Redskins Hire Burson-Marsteller To Run Website Defending Team's Moniker
The Redskins organization "hired public relations firm Burson-Marsteller as it battles criticism that its name is a racial slur," according to John Clarke of REUTERS. The company "will run the website redskinsfacts.com," which was "launched this month and is billed as a grass-roots effort to defend the team's contentious name" (REUTERS, 7/30). The website is the Redskins' second outside PR effort in defending the team name. In June, the franchise hired a DC political blogger to help with its efforts only to have him resign two weeks later because of "political attacks" (THE DAILY). ESPN's Keith Olbermann noted the Redskins will not confirm that they have "launched the site itself while pretending to everybody this is in fact a grassroots effort to delay the inevitable change of the team's racist nickname." Olbermann noted former clients of Burson-Marsteller include Three Mile Island nuclear reactor facility and Blackwater and added, "While the team continues to pretend that a website spouting all of the official franchise lies about the origin and purpose of the nickname and its impact on Native-Americans, while it continues to pretend that isn't just another Dan Snyder-sponsored PR stunt, they kind of gave it away. You know those screens they now pull down at every sports news conference so the team can advertise itself for its broadcasts or whatever? Look at the new one for the Washington team splattered with the logo of RedskinsFacts.com. Coincidence no doubt" ("Olbermann," ESPN, 7/30).
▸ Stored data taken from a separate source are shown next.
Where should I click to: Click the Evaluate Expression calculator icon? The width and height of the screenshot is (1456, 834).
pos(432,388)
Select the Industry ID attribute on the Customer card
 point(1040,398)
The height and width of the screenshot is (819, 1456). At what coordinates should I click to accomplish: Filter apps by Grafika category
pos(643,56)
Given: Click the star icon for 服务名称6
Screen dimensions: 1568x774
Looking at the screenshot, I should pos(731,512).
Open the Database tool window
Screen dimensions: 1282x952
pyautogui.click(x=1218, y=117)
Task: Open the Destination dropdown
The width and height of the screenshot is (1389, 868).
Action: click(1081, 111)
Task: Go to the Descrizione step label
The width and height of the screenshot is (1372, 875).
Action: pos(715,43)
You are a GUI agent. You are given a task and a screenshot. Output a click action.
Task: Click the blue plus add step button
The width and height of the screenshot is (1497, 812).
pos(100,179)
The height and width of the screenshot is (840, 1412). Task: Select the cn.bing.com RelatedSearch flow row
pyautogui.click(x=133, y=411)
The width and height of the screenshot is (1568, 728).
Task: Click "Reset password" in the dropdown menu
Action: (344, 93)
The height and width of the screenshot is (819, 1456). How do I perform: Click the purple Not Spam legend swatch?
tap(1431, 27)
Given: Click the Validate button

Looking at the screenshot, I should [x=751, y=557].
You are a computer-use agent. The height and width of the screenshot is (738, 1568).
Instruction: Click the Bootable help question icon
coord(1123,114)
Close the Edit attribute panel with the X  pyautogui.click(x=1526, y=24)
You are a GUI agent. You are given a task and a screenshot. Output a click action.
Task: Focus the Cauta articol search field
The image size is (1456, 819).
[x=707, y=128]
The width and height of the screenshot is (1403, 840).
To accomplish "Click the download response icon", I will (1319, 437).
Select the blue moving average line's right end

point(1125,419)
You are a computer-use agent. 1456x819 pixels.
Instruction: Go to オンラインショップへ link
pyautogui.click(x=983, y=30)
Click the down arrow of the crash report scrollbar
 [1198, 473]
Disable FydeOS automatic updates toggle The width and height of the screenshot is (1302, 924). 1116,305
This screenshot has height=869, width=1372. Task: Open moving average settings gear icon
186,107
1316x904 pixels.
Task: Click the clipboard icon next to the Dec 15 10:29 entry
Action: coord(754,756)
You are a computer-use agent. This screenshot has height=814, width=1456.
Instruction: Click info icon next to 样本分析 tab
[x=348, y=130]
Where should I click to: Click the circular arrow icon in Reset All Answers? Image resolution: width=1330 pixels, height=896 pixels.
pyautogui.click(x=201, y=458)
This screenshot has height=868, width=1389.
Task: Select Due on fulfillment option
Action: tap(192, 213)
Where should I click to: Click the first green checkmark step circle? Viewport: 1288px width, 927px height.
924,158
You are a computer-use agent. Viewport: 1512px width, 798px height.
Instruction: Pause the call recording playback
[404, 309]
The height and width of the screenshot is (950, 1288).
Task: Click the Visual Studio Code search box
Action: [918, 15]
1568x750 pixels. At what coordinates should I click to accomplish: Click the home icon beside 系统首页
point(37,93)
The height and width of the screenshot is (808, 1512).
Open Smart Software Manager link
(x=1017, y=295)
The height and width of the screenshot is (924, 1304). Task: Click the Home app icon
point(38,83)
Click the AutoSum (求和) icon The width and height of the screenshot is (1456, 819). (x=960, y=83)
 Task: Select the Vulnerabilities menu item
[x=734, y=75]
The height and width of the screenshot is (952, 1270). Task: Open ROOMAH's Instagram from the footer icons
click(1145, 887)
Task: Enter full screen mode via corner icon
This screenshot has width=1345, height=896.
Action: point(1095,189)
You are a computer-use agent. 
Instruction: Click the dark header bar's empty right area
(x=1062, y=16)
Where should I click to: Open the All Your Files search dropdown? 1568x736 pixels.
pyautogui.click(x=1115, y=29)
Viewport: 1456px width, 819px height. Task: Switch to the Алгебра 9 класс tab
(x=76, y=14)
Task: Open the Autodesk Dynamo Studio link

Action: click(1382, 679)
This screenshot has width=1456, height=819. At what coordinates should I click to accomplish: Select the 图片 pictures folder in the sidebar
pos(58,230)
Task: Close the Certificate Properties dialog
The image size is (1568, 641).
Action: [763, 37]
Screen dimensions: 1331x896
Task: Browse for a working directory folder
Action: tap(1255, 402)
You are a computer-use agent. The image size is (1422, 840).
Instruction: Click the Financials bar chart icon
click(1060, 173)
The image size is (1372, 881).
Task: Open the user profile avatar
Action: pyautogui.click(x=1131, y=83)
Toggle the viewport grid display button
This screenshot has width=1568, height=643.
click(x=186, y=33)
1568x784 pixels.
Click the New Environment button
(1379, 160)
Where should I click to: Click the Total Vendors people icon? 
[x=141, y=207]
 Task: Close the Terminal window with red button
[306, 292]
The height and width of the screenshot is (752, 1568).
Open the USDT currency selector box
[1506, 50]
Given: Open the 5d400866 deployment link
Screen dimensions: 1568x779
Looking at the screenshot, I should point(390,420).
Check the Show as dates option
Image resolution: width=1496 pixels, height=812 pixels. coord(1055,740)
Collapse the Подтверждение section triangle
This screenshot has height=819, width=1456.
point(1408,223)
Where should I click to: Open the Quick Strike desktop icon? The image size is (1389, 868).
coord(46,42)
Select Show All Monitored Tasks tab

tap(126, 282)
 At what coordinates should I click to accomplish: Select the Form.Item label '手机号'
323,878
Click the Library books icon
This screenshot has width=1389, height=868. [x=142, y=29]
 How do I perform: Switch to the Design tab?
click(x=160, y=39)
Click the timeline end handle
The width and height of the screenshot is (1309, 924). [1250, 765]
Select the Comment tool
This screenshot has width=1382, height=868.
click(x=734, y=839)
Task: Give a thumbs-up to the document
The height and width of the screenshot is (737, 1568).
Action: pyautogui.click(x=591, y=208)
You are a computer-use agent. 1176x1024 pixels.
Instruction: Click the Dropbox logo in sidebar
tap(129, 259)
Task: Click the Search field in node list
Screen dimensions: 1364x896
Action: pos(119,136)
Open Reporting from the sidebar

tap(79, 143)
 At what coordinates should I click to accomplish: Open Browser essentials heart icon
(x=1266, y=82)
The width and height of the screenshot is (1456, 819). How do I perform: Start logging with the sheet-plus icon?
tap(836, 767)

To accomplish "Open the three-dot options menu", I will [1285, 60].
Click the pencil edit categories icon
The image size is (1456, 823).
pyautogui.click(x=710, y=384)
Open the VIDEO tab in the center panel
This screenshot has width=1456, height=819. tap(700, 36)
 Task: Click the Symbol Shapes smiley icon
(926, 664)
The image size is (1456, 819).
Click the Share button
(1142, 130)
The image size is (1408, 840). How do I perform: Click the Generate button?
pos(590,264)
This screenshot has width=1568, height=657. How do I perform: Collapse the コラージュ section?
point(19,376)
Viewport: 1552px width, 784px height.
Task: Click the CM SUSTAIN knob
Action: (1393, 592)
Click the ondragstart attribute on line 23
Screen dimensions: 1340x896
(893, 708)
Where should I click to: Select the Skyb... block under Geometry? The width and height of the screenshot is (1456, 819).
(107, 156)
REVISIONIST HISTORY: In DC, Glenn Kessler examined RedskinsFacts.com and wrote for a website that "claims to be devoted to 'the facts,' the history section leaves out a lot of them, in particular the highly negative connotations ... that the phrase 'redskin' had acquired in the decades before the name was adopted by the football team." Instead, the website "dwells on the pre-19th century usage, and skips over the fact that one of the team’s longtime assertions -- that the name was chosen in honor of the 'Indian' coach -- now appears to be wrong." This is "one of those cases where individual assertions might have a factual basis, but so much information is left out that a false impression is left in the mind of the reader." If you are "going to have a Web site supposedly devoted to the facts, you can’t leave out the inconvenient ones" (WASHINGTONPOST.com, 7/30).